The funny thing is that emPAI itself is an exponential transformation of the Protein Abundance Index (10^PAI - 1), which is supposedly a ratio of the observed peptides / observable in-silico digested tryptic peptides for a protein, although (as I recently learned) this ratio can be larger than 1 because of incomplete digestion of the protein leading to observed "peptides" that contain some uncut sites. So I've tried playing around with back-translating to PAI then log2-transforming, which seems weird somehow given that the exponential transformation was shown to lead to a linear correlation with absolute protein abundance (Ishihama et al. 2005; http://www.mcponline.org/content/4/9/1265.full).

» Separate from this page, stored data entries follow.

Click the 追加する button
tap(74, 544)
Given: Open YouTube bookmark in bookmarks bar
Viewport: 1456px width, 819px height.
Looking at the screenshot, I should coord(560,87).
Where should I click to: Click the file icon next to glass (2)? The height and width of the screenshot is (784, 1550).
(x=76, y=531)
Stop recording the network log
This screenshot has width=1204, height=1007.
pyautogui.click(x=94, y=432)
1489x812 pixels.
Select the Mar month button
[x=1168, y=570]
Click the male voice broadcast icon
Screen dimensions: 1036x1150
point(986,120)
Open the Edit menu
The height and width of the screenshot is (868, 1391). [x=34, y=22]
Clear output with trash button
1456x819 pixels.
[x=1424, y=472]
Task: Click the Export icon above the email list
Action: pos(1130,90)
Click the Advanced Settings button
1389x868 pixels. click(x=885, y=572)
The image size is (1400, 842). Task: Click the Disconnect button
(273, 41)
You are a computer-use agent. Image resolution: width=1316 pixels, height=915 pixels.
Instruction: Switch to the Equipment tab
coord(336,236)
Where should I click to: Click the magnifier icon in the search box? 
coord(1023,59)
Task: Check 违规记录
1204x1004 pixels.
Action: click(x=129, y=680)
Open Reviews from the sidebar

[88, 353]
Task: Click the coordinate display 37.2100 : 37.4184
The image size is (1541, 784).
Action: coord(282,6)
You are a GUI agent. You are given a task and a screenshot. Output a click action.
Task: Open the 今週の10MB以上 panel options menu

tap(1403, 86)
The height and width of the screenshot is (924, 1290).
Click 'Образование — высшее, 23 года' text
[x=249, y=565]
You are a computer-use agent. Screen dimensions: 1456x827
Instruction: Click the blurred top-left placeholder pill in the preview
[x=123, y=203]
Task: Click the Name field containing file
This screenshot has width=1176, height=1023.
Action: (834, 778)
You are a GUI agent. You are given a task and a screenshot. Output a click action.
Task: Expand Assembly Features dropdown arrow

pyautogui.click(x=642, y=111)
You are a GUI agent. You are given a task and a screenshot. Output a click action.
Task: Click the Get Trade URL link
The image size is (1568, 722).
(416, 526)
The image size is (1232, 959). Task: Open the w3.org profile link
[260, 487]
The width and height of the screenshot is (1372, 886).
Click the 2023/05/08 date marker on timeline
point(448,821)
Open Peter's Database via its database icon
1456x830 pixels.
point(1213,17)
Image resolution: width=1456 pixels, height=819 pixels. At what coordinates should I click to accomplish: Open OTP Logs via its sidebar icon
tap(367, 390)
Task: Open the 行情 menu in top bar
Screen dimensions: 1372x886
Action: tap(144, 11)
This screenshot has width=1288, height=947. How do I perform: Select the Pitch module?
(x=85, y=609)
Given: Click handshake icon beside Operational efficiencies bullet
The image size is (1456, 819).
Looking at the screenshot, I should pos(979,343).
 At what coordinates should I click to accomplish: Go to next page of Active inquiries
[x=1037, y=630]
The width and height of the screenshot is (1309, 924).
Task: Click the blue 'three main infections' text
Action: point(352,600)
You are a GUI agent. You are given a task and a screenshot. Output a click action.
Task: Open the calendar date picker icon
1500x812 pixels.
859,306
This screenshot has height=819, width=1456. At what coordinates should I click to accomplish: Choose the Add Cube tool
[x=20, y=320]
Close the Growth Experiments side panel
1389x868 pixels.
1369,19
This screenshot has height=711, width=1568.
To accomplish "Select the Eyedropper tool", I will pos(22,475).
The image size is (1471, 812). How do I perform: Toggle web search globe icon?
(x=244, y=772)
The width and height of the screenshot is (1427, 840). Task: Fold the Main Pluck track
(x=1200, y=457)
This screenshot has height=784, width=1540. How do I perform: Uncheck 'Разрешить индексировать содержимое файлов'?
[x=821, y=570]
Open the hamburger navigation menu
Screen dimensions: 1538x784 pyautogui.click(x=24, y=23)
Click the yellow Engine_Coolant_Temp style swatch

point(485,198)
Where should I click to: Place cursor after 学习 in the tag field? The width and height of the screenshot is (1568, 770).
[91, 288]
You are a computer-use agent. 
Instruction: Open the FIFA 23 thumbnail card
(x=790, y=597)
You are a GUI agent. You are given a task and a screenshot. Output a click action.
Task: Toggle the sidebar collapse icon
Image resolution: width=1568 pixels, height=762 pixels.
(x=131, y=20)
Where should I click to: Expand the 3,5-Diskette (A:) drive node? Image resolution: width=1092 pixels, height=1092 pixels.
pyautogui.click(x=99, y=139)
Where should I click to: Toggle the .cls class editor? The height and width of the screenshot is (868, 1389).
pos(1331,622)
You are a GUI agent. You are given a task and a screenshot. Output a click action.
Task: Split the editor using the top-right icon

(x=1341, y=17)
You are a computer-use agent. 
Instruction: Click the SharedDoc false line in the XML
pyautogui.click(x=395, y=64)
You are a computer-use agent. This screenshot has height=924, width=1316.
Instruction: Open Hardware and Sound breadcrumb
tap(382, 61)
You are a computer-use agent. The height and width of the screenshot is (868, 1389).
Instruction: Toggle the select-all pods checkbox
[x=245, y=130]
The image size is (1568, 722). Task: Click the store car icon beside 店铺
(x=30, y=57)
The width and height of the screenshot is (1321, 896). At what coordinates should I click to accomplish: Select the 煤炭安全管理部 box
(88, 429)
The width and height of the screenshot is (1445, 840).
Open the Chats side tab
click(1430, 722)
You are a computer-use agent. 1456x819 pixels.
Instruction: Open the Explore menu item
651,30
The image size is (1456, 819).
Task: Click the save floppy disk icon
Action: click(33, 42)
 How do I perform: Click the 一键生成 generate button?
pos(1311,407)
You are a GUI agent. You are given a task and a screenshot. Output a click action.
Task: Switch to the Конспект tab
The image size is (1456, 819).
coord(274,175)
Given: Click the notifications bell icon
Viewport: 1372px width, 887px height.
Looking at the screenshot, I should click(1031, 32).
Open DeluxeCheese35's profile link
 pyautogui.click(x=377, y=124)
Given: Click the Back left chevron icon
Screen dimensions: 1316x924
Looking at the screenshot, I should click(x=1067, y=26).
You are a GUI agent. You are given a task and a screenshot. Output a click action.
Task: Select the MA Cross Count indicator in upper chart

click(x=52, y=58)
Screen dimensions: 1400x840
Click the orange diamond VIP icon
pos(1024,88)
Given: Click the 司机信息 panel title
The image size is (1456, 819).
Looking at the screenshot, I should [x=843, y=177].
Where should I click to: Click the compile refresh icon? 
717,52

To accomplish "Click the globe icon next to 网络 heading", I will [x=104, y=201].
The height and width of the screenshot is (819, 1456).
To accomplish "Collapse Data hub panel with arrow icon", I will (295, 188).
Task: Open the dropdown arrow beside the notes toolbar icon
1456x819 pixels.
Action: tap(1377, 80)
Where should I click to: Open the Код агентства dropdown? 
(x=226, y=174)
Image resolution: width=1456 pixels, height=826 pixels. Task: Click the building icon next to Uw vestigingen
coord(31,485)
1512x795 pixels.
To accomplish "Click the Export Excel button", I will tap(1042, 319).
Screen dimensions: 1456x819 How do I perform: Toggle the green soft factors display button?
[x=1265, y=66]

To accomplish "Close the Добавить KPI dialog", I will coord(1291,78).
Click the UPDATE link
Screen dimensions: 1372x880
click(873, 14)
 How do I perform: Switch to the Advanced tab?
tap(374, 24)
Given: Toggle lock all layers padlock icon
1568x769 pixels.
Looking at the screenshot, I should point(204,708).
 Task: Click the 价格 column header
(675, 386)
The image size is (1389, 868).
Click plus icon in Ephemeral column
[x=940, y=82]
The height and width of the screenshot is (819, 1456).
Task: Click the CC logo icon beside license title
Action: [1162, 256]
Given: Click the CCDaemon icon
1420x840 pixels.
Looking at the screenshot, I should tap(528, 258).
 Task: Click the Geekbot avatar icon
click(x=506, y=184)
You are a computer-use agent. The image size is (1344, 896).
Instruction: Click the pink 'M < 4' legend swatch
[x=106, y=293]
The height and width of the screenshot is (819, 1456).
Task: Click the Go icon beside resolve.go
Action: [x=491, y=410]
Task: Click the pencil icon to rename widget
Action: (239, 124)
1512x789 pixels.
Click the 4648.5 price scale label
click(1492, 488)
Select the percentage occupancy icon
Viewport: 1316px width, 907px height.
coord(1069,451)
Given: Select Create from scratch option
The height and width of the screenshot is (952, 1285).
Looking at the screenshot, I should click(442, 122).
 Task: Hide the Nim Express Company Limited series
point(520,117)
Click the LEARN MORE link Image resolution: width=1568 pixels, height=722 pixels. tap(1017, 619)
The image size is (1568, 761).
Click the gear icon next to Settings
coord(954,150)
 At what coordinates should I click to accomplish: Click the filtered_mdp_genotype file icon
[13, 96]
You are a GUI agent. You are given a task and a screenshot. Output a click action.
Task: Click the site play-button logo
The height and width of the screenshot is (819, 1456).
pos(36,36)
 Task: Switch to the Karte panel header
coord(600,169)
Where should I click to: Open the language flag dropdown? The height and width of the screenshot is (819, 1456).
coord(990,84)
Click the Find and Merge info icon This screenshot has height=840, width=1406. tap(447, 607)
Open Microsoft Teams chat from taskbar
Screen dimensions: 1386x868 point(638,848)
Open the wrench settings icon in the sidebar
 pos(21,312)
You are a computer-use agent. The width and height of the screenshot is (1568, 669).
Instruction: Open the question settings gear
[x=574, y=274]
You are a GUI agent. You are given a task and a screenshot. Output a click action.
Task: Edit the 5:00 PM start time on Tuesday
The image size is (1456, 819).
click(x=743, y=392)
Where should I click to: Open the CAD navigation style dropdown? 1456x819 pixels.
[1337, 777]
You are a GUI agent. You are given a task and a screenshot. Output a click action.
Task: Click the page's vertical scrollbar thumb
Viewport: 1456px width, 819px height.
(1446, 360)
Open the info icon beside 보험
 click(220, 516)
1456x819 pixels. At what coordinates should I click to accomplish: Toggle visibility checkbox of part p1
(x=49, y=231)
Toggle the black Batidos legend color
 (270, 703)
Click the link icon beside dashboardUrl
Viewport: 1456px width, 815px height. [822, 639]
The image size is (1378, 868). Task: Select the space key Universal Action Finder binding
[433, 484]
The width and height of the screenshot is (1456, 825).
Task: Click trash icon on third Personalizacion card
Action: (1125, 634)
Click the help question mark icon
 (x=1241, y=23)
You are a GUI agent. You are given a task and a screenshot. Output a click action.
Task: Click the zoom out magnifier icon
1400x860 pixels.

Ishihama et al. also give some further equations to calculate the molar fraction of a protein given all observed proteins in the sample, which is extremely similar to CPM for RNASeq data: emPAI / sum(emPAI). You can also weight by protein mass to get the weight fraction in the sample: (emPAI * mass)/ sum(emPAI * mass). I've tried PCA clustering on all 3 transformations, log2(PAI + constant), log2(molar fract. + contant), log2(weight fraction + constant), where the constant is half the minimum non-zero value. All 3 PCA clusterings are similar and show some patterning by sex, so I'm hopeful that I'm on the right track. I should also mention that this data is extremely sparse; the original 2796 proteins were reduced to 517 by requiring at least 3 samples with non-zero values, and the resulting matrix still has 79% zero values.
I'd appreciate any comments or suggestions on what data values and transformations I should use, or any other advice you'd like to give!